» REQUIRED WORK
Please copy the stretch of rows from the start through the line containing "Tap the word", both included, keeping the requests as they are. Multiply every coordinate in the answers by 2.3, round each result to a whole number (halves up), and leave all other numbers unchanged.

Start of SOURCE DATA

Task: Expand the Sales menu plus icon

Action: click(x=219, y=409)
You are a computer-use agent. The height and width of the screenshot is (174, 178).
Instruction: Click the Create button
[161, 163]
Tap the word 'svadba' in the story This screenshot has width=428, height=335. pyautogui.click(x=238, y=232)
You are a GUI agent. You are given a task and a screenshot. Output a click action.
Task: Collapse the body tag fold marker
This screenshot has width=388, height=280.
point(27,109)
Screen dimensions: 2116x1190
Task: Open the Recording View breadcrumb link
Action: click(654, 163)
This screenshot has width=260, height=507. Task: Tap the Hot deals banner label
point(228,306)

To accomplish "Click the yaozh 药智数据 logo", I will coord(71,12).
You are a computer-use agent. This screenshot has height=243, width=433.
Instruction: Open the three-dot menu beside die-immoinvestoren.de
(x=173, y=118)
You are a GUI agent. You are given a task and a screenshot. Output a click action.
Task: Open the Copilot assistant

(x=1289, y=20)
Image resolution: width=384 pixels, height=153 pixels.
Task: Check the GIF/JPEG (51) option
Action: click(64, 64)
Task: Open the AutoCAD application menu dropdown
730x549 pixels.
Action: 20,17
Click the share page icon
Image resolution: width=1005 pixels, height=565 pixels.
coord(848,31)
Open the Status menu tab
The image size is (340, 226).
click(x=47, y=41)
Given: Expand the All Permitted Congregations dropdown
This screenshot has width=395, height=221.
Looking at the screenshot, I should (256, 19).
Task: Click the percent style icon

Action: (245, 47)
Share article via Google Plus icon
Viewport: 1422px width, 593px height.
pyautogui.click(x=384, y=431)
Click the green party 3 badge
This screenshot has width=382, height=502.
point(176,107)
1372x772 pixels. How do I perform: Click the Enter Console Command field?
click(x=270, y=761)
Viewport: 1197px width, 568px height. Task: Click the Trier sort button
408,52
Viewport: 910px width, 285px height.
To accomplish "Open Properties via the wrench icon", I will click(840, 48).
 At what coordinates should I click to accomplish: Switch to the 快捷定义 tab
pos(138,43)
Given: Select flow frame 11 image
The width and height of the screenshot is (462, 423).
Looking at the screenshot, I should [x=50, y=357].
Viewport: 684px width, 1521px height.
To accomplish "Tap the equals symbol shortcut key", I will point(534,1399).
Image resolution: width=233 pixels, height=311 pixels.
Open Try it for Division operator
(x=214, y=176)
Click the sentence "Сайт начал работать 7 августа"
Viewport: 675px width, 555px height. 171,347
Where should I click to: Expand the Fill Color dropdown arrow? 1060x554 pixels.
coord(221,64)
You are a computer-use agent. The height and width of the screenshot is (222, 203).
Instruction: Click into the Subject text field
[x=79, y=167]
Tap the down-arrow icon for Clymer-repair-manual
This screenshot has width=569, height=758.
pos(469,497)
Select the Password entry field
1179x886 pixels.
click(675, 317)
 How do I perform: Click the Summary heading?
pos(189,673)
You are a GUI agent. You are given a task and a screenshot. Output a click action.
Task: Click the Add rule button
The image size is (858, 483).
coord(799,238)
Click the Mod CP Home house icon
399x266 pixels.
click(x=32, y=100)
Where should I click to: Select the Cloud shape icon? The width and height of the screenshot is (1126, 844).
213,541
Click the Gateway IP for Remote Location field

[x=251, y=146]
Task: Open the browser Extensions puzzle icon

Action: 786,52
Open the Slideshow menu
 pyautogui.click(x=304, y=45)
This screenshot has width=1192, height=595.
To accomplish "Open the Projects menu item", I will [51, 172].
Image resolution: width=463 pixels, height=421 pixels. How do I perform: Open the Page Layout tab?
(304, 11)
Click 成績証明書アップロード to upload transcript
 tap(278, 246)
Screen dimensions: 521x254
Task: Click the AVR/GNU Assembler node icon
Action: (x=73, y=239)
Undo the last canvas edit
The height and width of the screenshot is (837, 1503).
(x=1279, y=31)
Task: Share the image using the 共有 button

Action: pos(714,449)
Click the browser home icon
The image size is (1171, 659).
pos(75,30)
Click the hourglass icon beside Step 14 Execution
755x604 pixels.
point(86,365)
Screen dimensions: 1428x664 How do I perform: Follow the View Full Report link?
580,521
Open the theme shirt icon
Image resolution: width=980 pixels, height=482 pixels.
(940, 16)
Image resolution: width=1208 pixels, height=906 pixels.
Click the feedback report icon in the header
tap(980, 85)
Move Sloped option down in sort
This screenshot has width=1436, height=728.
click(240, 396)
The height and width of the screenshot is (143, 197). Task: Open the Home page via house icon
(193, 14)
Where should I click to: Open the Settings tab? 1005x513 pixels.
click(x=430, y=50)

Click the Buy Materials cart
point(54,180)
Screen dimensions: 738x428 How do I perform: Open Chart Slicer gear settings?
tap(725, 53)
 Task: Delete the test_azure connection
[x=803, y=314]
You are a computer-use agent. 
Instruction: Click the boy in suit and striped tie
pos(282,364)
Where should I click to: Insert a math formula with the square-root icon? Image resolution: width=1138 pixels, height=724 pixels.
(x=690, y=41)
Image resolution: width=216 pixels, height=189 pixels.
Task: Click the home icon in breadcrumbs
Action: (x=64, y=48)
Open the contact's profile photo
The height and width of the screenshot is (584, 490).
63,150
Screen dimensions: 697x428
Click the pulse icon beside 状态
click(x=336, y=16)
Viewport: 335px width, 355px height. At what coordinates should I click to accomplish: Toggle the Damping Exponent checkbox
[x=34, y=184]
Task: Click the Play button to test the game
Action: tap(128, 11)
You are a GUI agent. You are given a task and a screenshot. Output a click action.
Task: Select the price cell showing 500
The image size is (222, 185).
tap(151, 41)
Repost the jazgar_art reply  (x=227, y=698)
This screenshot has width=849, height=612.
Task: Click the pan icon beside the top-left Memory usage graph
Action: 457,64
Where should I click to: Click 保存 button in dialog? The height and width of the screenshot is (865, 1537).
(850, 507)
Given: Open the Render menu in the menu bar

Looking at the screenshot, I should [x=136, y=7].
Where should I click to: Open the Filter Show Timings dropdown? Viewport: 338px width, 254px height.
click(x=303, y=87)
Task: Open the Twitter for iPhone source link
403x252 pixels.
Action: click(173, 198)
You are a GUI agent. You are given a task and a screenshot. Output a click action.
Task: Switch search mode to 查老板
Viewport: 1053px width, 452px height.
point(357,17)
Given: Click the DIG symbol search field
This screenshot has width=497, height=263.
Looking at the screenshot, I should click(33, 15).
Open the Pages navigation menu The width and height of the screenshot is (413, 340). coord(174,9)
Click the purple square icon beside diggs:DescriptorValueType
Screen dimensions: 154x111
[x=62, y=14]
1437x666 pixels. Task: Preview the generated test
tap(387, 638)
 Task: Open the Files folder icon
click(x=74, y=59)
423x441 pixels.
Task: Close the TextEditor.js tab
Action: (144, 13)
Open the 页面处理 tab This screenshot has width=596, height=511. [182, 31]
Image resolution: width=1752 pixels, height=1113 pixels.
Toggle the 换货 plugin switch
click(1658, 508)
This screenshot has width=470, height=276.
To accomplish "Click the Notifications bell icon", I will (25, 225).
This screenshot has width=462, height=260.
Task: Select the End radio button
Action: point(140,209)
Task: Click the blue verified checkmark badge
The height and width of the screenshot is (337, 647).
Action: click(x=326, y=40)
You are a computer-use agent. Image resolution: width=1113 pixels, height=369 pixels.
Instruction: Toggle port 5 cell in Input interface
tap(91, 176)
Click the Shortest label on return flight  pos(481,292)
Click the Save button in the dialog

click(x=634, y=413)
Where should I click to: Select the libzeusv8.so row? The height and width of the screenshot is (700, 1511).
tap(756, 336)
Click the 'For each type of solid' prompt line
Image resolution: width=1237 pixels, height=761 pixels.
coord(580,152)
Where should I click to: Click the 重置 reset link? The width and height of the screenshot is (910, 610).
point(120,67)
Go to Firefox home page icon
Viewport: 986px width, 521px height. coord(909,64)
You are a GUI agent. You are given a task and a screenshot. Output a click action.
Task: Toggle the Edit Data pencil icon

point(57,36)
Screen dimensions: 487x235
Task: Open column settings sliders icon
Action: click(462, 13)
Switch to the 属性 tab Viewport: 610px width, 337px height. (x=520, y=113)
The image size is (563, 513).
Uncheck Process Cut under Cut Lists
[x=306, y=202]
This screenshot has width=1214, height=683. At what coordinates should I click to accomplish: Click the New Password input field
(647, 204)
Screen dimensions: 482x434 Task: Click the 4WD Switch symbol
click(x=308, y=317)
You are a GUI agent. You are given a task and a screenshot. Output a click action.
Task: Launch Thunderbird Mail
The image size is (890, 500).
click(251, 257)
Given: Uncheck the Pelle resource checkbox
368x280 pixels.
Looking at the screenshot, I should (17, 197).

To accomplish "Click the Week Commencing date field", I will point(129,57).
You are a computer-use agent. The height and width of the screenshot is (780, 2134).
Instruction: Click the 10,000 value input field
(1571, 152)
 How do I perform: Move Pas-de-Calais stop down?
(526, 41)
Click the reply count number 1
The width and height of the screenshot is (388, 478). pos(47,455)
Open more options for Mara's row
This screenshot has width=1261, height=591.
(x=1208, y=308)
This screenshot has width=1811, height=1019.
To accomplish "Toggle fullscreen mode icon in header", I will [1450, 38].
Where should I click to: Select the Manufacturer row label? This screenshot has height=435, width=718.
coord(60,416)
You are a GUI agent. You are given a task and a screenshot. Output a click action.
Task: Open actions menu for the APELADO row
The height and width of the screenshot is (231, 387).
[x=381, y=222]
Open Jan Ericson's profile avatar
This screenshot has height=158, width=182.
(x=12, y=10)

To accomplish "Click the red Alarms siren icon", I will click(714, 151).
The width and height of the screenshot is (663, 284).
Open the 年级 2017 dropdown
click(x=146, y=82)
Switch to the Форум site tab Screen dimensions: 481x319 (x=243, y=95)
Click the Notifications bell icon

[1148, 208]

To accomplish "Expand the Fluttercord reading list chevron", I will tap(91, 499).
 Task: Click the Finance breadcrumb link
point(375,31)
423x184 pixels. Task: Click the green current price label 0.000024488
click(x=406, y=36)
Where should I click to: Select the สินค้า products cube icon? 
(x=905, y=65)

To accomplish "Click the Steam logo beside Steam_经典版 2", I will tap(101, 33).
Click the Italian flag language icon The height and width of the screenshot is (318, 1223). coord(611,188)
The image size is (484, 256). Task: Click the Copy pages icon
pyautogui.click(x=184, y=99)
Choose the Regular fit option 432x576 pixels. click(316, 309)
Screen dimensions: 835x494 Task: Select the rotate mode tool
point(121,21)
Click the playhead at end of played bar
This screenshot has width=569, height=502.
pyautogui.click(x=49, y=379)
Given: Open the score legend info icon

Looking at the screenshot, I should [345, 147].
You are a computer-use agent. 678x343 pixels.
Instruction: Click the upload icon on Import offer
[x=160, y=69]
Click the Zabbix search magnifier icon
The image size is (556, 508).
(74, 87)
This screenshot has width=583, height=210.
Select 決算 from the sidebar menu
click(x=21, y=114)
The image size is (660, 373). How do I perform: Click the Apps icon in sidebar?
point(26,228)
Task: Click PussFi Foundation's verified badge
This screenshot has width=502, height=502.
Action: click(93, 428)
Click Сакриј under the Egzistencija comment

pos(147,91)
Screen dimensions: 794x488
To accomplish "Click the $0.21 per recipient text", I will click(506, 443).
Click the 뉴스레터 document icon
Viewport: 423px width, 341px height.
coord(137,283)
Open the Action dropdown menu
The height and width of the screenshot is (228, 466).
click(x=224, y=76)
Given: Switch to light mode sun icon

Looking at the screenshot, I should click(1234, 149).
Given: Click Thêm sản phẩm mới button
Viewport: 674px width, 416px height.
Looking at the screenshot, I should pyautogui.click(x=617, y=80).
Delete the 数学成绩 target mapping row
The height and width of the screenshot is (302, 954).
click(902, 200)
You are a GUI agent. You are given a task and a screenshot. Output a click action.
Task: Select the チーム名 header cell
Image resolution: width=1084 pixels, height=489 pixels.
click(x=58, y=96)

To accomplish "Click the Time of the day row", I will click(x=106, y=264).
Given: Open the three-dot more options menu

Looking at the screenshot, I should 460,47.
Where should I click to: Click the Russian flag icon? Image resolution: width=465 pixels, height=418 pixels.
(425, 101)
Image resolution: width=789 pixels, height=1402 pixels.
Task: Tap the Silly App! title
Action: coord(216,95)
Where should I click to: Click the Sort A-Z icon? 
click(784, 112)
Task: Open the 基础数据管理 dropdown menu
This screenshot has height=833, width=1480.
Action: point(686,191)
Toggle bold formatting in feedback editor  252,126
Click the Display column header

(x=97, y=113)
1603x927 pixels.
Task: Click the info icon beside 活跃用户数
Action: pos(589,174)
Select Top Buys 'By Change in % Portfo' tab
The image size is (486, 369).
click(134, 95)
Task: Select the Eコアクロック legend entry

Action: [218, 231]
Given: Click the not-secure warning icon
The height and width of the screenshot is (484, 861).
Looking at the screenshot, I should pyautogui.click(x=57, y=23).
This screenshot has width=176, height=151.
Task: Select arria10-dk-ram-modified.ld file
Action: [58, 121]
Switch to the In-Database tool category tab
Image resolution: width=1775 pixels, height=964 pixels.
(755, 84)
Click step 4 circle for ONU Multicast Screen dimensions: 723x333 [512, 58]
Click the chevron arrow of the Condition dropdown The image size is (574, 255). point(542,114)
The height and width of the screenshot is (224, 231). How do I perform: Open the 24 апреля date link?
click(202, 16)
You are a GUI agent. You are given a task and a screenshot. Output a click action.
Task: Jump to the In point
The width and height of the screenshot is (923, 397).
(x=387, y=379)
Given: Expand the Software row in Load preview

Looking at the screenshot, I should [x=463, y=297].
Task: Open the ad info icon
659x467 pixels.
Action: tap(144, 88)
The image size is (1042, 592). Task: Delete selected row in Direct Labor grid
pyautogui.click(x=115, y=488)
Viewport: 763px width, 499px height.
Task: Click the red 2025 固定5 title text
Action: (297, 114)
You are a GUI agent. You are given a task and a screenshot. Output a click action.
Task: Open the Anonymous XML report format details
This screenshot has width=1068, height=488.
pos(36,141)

End of SOURCE DATA

» ANSWER TO THE PROBLEM
Task: Expand the Sales menu plus icon

Action: click(x=504, y=941)
You are a computer-use agent. The height and width of the screenshot is (174, 178).
Instruction: Click the Create button
[370, 375]
Tap the word 'svadba' in the story This screenshot has width=428, height=335. pyautogui.click(x=547, y=534)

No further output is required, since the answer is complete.